Bacon – Slab bacon may be hard to find, but it’s well worth the hunt. The little diced pieces give you something to bite into. If you can’t find slab bacon then use a thick, sliced bacon and cut into small pieces. Don’t worry about trimming the fat. You’ll be rendering it and then pouring off most of the fat once cooked. Diced smoked ham can also be used in placed of bacon. However, if you use ham, you don’t need to render the fat, just add the ham about a minute before you add the beans.
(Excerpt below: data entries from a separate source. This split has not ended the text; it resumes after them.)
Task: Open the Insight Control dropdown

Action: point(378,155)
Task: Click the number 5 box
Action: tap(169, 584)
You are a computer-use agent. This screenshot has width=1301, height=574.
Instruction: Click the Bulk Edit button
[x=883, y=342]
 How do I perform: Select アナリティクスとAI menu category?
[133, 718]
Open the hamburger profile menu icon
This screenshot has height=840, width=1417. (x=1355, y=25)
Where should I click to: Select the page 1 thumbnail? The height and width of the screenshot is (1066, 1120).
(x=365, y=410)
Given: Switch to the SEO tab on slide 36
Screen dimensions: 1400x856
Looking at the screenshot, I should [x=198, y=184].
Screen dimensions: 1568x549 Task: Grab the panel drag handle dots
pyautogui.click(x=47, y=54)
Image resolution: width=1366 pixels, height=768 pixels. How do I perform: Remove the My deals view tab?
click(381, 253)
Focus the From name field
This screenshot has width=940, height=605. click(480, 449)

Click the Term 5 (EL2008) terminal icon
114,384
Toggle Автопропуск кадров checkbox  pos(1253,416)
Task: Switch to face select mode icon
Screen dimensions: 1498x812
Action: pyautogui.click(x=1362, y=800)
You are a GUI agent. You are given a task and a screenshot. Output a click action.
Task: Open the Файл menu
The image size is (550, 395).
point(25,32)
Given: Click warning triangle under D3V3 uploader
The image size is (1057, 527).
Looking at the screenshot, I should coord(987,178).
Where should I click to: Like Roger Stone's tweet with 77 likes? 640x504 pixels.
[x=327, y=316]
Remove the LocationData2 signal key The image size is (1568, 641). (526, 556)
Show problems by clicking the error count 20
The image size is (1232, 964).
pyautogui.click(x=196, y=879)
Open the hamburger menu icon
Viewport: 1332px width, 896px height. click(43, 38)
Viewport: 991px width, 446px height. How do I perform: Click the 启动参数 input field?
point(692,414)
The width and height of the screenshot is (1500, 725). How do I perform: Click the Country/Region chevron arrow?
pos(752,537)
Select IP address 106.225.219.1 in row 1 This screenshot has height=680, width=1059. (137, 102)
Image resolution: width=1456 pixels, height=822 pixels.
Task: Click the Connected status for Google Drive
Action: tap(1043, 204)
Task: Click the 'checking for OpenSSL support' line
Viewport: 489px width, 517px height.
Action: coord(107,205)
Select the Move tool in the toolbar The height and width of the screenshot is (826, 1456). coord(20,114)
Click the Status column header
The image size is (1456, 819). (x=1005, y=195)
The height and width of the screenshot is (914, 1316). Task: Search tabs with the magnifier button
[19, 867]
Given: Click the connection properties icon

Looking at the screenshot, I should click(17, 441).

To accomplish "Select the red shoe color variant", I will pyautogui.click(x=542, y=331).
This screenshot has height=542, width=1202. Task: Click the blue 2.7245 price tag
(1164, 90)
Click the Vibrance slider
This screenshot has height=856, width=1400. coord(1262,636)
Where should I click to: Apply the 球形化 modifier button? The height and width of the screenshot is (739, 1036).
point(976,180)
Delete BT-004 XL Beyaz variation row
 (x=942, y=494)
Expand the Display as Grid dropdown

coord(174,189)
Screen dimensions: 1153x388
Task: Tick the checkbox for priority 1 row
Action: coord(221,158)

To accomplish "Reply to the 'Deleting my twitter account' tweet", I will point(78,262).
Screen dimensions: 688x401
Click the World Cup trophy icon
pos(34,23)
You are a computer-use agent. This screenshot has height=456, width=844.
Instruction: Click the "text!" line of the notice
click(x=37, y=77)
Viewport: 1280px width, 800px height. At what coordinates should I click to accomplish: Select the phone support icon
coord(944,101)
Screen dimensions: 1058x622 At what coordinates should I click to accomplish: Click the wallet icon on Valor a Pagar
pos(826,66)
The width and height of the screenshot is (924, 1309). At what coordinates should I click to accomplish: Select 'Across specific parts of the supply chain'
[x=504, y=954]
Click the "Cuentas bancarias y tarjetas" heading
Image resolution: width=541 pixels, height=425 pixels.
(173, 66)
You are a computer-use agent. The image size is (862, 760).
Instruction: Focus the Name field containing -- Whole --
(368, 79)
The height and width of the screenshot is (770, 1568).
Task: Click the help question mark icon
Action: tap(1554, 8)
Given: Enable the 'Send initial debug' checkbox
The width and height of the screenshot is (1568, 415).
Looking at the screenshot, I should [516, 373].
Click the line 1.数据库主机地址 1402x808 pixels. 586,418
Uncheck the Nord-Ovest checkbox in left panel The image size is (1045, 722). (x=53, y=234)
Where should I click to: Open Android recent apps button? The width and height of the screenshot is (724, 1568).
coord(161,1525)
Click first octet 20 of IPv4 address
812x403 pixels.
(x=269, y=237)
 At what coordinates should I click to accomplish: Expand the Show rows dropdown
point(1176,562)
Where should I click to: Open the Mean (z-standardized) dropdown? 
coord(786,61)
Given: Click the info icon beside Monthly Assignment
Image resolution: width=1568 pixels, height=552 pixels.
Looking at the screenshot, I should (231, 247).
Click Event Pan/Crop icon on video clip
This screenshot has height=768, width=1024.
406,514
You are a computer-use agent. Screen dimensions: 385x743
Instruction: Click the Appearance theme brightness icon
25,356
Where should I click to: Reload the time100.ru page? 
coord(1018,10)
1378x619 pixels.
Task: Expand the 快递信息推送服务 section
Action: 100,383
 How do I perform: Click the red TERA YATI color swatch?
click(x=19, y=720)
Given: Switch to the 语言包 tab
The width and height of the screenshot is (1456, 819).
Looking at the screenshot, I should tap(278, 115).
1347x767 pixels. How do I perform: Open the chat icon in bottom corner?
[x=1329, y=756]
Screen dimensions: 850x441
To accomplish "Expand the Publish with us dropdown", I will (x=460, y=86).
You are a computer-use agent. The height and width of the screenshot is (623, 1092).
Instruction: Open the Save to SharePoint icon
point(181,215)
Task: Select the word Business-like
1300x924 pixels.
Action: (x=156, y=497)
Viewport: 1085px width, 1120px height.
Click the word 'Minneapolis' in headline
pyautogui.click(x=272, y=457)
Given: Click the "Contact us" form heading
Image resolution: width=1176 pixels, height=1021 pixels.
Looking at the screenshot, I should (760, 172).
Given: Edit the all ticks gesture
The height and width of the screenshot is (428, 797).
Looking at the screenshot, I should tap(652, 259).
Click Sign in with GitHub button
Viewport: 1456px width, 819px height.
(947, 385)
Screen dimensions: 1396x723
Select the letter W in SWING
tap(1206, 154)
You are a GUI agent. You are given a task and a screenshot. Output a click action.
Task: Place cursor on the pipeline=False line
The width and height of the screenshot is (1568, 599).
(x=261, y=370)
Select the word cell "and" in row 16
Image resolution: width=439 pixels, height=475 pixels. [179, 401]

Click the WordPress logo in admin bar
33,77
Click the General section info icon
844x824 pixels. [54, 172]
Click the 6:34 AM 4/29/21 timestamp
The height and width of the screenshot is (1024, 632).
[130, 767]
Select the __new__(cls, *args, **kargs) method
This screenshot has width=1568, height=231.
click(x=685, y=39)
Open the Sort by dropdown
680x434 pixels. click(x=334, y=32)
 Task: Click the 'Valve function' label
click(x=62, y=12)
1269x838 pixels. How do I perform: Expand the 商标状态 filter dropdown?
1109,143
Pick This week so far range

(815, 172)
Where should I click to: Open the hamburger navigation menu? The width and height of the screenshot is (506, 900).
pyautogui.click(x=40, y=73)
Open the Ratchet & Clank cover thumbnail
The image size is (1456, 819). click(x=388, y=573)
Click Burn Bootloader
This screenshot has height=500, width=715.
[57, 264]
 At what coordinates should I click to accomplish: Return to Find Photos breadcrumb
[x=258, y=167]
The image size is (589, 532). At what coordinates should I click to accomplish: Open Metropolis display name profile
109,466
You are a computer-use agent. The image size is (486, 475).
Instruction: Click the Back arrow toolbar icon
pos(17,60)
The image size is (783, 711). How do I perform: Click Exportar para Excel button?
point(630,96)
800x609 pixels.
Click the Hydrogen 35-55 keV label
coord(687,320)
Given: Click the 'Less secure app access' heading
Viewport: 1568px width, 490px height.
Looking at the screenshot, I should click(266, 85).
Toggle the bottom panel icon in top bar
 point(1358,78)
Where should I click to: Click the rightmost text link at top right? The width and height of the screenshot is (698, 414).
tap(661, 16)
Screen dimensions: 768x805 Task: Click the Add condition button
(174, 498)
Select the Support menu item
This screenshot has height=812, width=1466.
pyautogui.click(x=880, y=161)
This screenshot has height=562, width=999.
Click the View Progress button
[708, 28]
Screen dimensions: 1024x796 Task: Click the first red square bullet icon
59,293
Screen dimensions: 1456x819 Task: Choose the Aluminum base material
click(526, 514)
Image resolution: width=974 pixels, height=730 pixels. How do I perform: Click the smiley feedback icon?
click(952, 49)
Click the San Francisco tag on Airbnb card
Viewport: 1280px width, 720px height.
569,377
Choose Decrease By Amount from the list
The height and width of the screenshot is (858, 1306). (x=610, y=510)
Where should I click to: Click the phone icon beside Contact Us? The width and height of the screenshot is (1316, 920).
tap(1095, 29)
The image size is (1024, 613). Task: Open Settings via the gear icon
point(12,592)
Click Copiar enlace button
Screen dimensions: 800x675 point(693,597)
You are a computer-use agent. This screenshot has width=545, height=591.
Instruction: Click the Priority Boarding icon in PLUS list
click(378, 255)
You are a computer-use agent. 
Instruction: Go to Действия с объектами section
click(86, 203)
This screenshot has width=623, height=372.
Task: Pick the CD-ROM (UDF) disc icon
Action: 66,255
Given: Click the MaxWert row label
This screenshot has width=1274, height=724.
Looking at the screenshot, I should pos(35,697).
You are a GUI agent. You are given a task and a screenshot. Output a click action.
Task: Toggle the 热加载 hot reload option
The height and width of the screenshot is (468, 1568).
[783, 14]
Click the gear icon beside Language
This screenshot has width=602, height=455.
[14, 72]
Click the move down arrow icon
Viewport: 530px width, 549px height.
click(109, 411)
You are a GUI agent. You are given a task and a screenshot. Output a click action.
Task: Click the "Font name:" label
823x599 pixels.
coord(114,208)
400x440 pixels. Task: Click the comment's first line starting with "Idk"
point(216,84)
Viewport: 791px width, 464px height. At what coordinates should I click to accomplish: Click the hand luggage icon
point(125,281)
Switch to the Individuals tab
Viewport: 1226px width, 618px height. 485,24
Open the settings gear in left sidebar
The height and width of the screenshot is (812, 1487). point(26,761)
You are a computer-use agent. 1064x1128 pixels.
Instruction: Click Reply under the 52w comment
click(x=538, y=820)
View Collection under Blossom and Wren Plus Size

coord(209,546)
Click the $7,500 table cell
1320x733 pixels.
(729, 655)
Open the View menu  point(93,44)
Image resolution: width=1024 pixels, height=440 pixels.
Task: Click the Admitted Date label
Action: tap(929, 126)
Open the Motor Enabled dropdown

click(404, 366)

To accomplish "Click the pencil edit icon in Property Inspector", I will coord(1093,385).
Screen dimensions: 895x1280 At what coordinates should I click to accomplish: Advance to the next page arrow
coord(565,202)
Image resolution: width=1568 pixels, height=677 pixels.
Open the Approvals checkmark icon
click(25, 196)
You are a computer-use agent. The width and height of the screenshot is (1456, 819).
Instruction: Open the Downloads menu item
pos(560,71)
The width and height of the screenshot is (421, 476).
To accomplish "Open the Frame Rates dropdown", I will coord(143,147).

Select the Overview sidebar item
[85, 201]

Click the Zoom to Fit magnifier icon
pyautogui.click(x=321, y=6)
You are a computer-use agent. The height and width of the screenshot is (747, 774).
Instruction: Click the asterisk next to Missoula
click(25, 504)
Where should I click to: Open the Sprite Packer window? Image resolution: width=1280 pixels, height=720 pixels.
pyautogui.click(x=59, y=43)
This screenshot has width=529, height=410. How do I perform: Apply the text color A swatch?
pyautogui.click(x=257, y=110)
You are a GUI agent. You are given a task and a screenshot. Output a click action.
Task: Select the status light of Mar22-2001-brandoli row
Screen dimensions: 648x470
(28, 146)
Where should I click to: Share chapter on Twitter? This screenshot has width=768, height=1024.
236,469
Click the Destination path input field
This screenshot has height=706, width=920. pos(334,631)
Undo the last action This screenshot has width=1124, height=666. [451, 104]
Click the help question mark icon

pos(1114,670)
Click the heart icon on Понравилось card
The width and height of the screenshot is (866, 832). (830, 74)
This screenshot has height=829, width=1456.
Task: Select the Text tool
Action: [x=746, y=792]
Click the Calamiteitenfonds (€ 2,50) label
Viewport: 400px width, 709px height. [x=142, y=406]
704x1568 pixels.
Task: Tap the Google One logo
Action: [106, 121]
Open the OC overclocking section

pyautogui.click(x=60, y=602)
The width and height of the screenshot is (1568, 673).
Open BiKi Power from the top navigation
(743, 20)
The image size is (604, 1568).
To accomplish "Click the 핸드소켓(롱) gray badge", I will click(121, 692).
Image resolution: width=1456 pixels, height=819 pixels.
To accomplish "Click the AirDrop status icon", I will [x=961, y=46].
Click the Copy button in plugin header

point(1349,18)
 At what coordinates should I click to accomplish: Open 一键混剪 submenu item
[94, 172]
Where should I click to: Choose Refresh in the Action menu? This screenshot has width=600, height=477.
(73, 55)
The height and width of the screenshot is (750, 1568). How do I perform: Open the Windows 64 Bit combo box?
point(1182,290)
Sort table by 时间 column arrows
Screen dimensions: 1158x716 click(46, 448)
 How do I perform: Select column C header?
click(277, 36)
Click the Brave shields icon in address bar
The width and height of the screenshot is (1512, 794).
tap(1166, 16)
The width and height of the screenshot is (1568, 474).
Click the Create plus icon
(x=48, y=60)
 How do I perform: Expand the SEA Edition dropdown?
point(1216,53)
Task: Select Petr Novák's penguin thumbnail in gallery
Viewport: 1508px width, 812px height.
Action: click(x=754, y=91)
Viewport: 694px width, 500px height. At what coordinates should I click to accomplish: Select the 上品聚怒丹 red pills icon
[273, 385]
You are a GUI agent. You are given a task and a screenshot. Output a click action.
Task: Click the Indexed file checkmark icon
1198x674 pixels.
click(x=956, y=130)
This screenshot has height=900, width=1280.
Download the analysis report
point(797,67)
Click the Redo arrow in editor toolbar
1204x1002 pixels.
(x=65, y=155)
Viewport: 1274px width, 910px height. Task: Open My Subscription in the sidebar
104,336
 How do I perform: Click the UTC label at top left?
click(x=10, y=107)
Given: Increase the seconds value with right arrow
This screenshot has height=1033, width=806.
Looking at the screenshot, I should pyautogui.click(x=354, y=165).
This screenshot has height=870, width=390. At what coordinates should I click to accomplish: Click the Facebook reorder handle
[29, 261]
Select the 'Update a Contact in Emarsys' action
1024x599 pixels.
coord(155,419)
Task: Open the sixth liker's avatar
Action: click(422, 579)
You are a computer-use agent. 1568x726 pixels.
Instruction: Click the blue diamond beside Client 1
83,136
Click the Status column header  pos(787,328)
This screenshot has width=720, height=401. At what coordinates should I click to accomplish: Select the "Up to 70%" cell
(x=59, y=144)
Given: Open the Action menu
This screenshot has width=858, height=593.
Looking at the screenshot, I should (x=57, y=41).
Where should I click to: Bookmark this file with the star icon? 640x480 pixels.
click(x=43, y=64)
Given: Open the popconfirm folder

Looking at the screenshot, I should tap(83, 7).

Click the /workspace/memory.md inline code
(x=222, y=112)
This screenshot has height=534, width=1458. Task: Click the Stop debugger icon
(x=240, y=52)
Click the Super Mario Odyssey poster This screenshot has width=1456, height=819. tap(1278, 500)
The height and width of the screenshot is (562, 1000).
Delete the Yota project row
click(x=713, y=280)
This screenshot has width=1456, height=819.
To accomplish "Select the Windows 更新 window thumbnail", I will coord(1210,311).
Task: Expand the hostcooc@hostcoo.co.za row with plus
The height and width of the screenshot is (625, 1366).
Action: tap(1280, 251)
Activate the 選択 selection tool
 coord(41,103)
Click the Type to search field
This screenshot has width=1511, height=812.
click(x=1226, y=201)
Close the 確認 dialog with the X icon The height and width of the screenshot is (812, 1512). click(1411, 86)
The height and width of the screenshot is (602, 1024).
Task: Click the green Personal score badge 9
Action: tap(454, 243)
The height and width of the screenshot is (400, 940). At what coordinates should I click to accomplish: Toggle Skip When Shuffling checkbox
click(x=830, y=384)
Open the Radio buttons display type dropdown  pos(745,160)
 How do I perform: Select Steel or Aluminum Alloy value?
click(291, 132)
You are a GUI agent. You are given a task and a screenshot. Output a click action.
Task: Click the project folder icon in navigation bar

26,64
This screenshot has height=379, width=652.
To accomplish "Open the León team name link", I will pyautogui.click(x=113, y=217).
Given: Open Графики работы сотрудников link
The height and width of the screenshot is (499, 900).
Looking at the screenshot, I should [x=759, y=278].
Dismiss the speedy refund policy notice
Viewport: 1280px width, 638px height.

Chipotle Powder – Chipotle powder is quite common in my area but I understand that in some places, it’s hard to find. As a substitute you could use one to two chipotle peppers in adobo sauce. (Two peppers yield a very spicy bean dish!) If you can’t find chipotle of any kind, then any smoked chile pepper would work. Smoked paprika would provide the smokiness of the chipotle but without the heat. Smoked serrano or ancho powder would provide both heat and smoky flavor.
The Liquid – If the beans are too thick for your preference, add a little more liquid. I usually end up adding about ½ cup of the liquid from the beans. Hope you enjoy these Sweet and Spicy Beans!
Thank you again Judy for having me as a guest. I hope that your recovery is quick and that you’re back on your feet in no time.